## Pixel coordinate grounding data
=== Section Start ===
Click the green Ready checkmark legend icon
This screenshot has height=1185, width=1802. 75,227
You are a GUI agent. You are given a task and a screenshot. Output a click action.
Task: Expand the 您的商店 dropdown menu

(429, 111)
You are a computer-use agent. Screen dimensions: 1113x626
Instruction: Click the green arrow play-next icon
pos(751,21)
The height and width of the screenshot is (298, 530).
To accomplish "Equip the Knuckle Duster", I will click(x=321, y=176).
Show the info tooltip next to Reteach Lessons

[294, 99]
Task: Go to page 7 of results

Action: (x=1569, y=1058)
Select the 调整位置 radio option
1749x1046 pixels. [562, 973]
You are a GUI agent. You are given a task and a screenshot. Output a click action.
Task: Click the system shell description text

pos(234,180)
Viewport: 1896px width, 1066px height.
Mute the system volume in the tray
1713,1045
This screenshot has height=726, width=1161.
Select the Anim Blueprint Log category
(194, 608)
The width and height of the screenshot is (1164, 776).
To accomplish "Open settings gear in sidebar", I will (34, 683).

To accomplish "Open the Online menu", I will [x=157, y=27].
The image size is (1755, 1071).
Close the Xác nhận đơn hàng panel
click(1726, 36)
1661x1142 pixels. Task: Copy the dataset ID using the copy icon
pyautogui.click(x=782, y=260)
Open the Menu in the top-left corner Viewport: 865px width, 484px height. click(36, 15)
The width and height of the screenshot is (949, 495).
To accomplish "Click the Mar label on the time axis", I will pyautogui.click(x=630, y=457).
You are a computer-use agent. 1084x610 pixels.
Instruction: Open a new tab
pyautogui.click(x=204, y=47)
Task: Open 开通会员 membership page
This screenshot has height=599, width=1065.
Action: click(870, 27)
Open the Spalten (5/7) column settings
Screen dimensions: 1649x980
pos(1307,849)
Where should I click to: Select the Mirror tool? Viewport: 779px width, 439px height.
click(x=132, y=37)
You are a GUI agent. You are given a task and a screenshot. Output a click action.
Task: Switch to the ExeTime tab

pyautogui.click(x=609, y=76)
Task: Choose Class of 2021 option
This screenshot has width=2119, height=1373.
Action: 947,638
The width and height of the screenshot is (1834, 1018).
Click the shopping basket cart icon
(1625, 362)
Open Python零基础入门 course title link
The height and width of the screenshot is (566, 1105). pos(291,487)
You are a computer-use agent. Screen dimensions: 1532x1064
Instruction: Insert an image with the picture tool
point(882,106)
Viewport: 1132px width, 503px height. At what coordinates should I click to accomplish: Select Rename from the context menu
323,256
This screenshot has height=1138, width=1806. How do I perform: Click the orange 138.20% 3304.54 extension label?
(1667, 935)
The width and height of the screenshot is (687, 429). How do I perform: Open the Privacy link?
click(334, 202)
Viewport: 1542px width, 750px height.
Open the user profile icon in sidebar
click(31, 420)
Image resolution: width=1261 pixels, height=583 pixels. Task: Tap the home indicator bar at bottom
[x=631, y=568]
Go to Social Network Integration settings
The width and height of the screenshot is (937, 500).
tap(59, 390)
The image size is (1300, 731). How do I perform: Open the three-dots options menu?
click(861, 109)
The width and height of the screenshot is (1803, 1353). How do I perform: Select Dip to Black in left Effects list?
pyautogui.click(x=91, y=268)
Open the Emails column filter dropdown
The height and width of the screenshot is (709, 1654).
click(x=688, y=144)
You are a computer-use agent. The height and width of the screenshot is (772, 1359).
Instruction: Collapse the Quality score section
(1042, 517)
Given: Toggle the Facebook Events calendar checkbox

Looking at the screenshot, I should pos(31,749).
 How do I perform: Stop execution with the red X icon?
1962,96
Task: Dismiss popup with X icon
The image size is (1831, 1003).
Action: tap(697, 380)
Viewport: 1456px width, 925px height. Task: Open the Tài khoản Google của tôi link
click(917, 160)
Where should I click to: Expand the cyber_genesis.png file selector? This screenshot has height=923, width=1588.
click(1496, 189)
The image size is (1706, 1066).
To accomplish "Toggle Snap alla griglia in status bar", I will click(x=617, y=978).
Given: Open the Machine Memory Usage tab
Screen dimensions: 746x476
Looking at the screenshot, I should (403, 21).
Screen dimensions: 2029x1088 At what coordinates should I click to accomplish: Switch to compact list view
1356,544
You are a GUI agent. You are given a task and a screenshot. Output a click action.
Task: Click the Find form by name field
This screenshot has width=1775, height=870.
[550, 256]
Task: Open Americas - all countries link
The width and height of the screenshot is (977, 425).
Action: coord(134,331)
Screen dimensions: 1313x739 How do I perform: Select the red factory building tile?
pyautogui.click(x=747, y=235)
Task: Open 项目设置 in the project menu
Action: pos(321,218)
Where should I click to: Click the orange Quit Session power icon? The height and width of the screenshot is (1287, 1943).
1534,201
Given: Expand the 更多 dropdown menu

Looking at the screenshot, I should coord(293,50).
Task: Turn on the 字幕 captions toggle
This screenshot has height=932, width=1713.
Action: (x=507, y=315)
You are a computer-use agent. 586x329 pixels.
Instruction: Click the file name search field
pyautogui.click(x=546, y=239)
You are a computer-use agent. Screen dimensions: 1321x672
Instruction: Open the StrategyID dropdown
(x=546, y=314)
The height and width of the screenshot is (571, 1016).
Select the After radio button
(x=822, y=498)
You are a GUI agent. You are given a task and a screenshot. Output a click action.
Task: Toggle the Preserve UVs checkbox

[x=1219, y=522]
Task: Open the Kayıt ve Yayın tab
=== Section End ===
## Work item
For this exercise, output all the data exactly as shown above.

## Output of the exercise
Click the green Ready checkmark legend icon
This screenshot has height=1185, width=1802. 75,227
You are a GUI agent. You are given a task and a screenshot. Output a click action.
Task: Expand the 您的商店 dropdown menu

(429, 111)
You are a computer-use agent. Screen dimensions: 1113x626
Instruction: Click the green arrow play-next icon
pos(751,21)
The height and width of the screenshot is (298, 530).
To accomplish "Equip the Knuckle Duster", I will click(x=321, y=176).
Show the info tooltip next to Reteach Lessons

[294, 99]
Task: Go to page 7 of results

Action: (x=1569, y=1058)
Select the 调整位置 radio option
1749x1046 pixels. [562, 973]
You are a GUI agent. You are given a task and a screenshot. Output a click action.
Task: Click the system shell description text

pos(234,180)
Viewport: 1896px width, 1066px height.
Mute the system volume in the tray
1713,1045
This screenshot has height=726, width=1161.
Select the Anim Blueprint Log category
(194, 608)
The width and height of the screenshot is (1164, 776).
To accomplish "Open settings gear in sidebar", I will (34, 683).

To accomplish "Open the Online menu", I will [x=157, y=27].
The image size is (1755, 1071).
Close the Xác nhận đơn hàng panel
click(1726, 36)
1661x1142 pixels. Task: Copy the dataset ID using the copy icon
pyautogui.click(x=782, y=260)
Open the Menu in the top-left corner Viewport: 865px width, 484px height. click(36, 15)
The width and height of the screenshot is (949, 495).
To accomplish "Click the Mar label on the time axis", I will pyautogui.click(x=630, y=457).
You are a computer-use agent. 1084x610 pixels.
Instruction: Open a new tab
pyautogui.click(x=204, y=47)
Task: Open 开通会员 membership page
This screenshot has height=599, width=1065.
Action: click(870, 27)
Open the Spalten (5/7) column settings
Screen dimensions: 1649x980
pos(1307,849)
Where should I click to: Select the Mirror tool? Viewport: 779px width, 439px height.
click(x=132, y=37)
You are a GUI agent. You are given a task and a screenshot. Output a click action.
Task: Switch to the ExeTime tab

pyautogui.click(x=609, y=76)
Task: Choose Class of 2021 option
This screenshot has width=2119, height=1373.
Action: 947,638
The width and height of the screenshot is (1834, 1018).
Click the shopping basket cart icon
(1625, 362)
Open Python零基础入门 course title link
The height and width of the screenshot is (566, 1105). pos(291,487)
You are a computer-use agent. Screen dimensions: 1532x1064
Instruction: Insert an image with the picture tool
point(882,106)
Viewport: 1132px width, 503px height. At what coordinates should I click to accomplish: Select Rename from the context menu
323,256
This screenshot has height=1138, width=1806. How do I perform: Click the orange 138.20% 3304.54 extension label?
(1667, 935)
The width and height of the screenshot is (687, 429). How do I perform: Open the Privacy link?
click(334, 202)
Viewport: 1542px width, 750px height.
Open the user profile icon in sidebar
click(31, 420)
Image resolution: width=1261 pixels, height=583 pixels. Task: Tap the home indicator bar at bottom
[x=631, y=568]
Go to Social Network Integration settings
The width and height of the screenshot is (937, 500).
tap(59, 390)
The image size is (1300, 731). How do I perform: Open the three-dots options menu?
click(861, 109)
The width and height of the screenshot is (1803, 1353). How do I perform: Select Dip to Black in left Effects list?
pyautogui.click(x=91, y=268)
Open the Emails column filter dropdown
The height and width of the screenshot is (709, 1654).
click(x=688, y=144)
You are a computer-use agent. The height and width of the screenshot is (772, 1359).
Instruction: Collapse the Quality score section
(1042, 517)
Given: Toggle the Facebook Events calendar checkbox

Looking at the screenshot, I should pos(31,749).
 How do I perform: Stop execution with the red X icon?
1962,96
Task: Dismiss popup with X icon
The image size is (1831, 1003).
Action: tap(697, 380)
Viewport: 1456px width, 925px height. Task: Open the Tài khoản Google của tôi link
click(917, 160)
Where should I click to: Expand the cyber_genesis.png file selector? This screenshot has height=923, width=1588.
click(1496, 189)
The image size is (1706, 1066).
To accomplish "Toggle Snap alla griglia in status bar", I will click(x=617, y=978).
Given: Open the Machine Memory Usage tab
Screen dimensions: 746x476
Looking at the screenshot, I should (403, 21).
Screen dimensions: 2029x1088 At what coordinates should I click to accomplish: Switch to compact list view
1356,544
You are a GUI agent. You are given a task and a screenshot. Output a click action.
Task: Click the Find form by name field
This screenshot has width=1775, height=870.
[550, 256]
Task: Open Americas - all countries link
The width and height of the screenshot is (977, 425).
Action: coord(134,331)
Screen dimensions: 1313x739 How do I perform: Select the red factory building tile?
pyautogui.click(x=747, y=235)
Task: Open 项目设置 in the project menu
Action: pos(321,218)
Where should I click to: Click the orange Quit Session power icon? The height and width of the screenshot is (1287, 1943).
1534,201
Given: Expand the 更多 dropdown menu

Looking at the screenshot, I should coord(293,50).
Task: Turn on the 字幕 captions toggle
This screenshot has height=932, width=1713.
Action: (x=507, y=315)
You are a computer-use agent. 586x329 pixels.
Instruction: Click the file name search field
pyautogui.click(x=546, y=239)
You are a computer-use agent. Screen dimensions: 1321x672
Instruction: Open the StrategyID dropdown
(x=546, y=314)
The height and width of the screenshot is (571, 1016).
Select the After radio button
(x=822, y=498)
You are a GUI agent. You are given a task and a screenshot. Output a click action.
Task: Toggle the Preserve UVs checkbox

[x=1219, y=522]
Task: Open the Kayıt ve Yayın tab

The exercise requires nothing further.